- **SUPPLIED DATA**:

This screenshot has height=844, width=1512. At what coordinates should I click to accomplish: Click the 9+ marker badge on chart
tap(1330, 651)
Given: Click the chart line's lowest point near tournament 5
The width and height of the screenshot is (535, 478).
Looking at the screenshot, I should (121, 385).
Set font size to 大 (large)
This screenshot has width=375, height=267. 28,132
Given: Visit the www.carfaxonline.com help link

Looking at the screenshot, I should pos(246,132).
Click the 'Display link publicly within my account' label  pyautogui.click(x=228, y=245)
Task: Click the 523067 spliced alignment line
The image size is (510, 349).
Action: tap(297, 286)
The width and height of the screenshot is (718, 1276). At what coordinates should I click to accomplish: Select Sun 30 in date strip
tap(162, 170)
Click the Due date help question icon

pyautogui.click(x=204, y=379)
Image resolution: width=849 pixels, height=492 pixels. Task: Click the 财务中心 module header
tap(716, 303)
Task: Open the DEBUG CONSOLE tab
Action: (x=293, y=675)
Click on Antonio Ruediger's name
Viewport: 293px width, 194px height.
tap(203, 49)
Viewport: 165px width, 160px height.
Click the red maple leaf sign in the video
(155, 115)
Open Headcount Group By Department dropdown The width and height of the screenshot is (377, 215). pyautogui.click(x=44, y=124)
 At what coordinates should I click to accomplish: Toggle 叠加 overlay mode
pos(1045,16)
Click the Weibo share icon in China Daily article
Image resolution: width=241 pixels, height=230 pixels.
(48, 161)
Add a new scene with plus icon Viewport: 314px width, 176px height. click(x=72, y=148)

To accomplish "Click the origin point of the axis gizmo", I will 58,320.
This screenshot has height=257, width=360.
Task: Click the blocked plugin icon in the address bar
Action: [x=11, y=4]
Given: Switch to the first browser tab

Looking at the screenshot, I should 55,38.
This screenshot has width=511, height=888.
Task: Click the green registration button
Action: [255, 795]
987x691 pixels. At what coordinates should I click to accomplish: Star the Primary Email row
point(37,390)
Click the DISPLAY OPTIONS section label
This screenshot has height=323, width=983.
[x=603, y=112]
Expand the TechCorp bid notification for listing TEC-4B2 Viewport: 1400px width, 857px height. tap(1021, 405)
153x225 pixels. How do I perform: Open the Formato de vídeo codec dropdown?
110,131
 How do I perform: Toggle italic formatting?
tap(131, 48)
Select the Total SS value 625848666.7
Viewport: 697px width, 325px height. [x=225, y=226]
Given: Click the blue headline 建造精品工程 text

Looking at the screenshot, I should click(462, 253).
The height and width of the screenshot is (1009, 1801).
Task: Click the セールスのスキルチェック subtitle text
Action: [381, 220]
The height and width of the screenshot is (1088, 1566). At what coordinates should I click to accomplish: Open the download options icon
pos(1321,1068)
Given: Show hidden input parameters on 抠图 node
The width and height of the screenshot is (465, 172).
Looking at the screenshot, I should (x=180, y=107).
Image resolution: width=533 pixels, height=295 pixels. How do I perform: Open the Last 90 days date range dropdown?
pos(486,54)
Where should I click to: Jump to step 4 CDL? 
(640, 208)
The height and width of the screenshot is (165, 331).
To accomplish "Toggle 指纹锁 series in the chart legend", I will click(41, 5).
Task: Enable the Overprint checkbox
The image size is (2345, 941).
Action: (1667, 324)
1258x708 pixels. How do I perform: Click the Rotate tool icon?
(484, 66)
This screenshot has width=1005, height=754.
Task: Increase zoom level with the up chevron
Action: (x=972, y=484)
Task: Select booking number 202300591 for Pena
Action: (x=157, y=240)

- **WHAT THIS TASK INVOLVES**:
Repeat the data above word for word, from start to finish.

- **EXERCISE SOLUTION**:
This screenshot has height=844, width=1512. At what coordinates should I click to accomplish: Click the 9+ marker badge on chart
tap(1330, 651)
Given: Click the chart line's lowest point near tournament 5
The width and height of the screenshot is (535, 478).
Looking at the screenshot, I should (121, 385).
Set font size to 大 (large)
This screenshot has width=375, height=267. 28,132
Given: Visit the www.carfaxonline.com help link

Looking at the screenshot, I should pos(246,132).
Click the 'Display link publicly within my account' label  pyautogui.click(x=228, y=245)
Task: Click the 523067 spliced alignment line
The image size is (510, 349).
Action: tap(297, 286)
The width and height of the screenshot is (718, 1276). At what coordinates should I click to accomplish: Select Sun 30 in date strip
tap(162, 170)
Click the Due date help question icon

pyautogui.click(x=204, y=379)
Image resolution: width=849 pixels, height=492 pixels. Task: Click the 财务中心 module header
tap(716, 303)
Task: Open the DEBUG CONSOLE tab
Action: (x=293, y=675)
Click on Antonio Ruediger's name
Viewport: 293px width, 194px height.
tap(203, 49)
Viewport: 165px width, 160px height.
Click the red maple leaf sign in the video
(155, 115)
Open Headcount Group By Department dropdown The width and height of the screenshot is (377, 215). pyautogui.click(x=44, y=124)
 At what coordinates should I click to accomplish: Toggle 叠加 overlay mode
pos(1045,16)
Click the Weibo share icon in China Daily article
Image resolution: width=241 pixels, height=230 pixels.
(48, 161)
Add a new scene with plus icon Viewport: 314px width, 176px height. click(x=72, y=148)

To accomplish "Click the origin point of the axis gizmo", I will 58,320.
This screenshot has height=257, width=360.
Task: Click the blocked plugin icon in the address bar
Action: [x=11, y=4]
Given: Switch to the first browser tab

Looking at the screenshot, I should 55,38.
This screenshot has width=511, height=888.
Task: Click the green registration button
Action: [255, 795]
987x691 pixels. At what coordinates should I click to accomplish: Star the Primary Email row
point(37,390)
Click the DISPLAY OPTIONS section label
This screenshot has height=323, width=983.
[x=603, y=112]
Expand the TechCorp bid notification for listing TEC-4B2 Viewport: 1400px width, 857px height. tap(1021, 405)
153x225 pixels. How do I perform: Open the Formato de vídeo codec dropdown?
110,131
 How do I perform: Toggle italic formatting?
tap(131, 48)
Select the Total SS value 625848666.7
Viewport: 697px width, 325px height. [x=225, y=226]
Given: Click the blue headline 建造精品工程 text

Looking at the screenshot, I should click(462, 253).
The height and width of the screenshot is (1009, 1801).
Task: Click the セールスのスキルチェック subtitle text
Action: [381, 220]
The height and width of the screenshot is (1088, 1566). At what coordinates should I click to accomplish: Open the download options icon
pos(1321,1068)
Given: Show hidden input parameters on 抠图 node
The width and height of the screenshot is (465, 172).
Looking at the screenshot, I should (x=180, y=107).
Image resolution: width=533 pixels, height=295 pixels. How do I perform: Open the Last 90 days date range dropdown?
pos(486,54)
Where should I click to: Jump to step 4 CDL? 
(640, 208)
The height and width of the screenshot is (165, 331).
To accomplish "Toggle 指纹锁 series in the chart legend", I will click(41, 5).
Task: Enable the Overprint checkbox
The image size is (2345, 941).
Action: (1667, 324)
1258x708 pixels. How do I perform: Click the Rotate tool icon?
(484, 66)
This screenshot has width=1005, height=754.
Task: Increase zoom level with the up chevron
Action: (x=972, y=484)
Task: Select booking number 202300591 for Pena
Action: (x=157, y=240)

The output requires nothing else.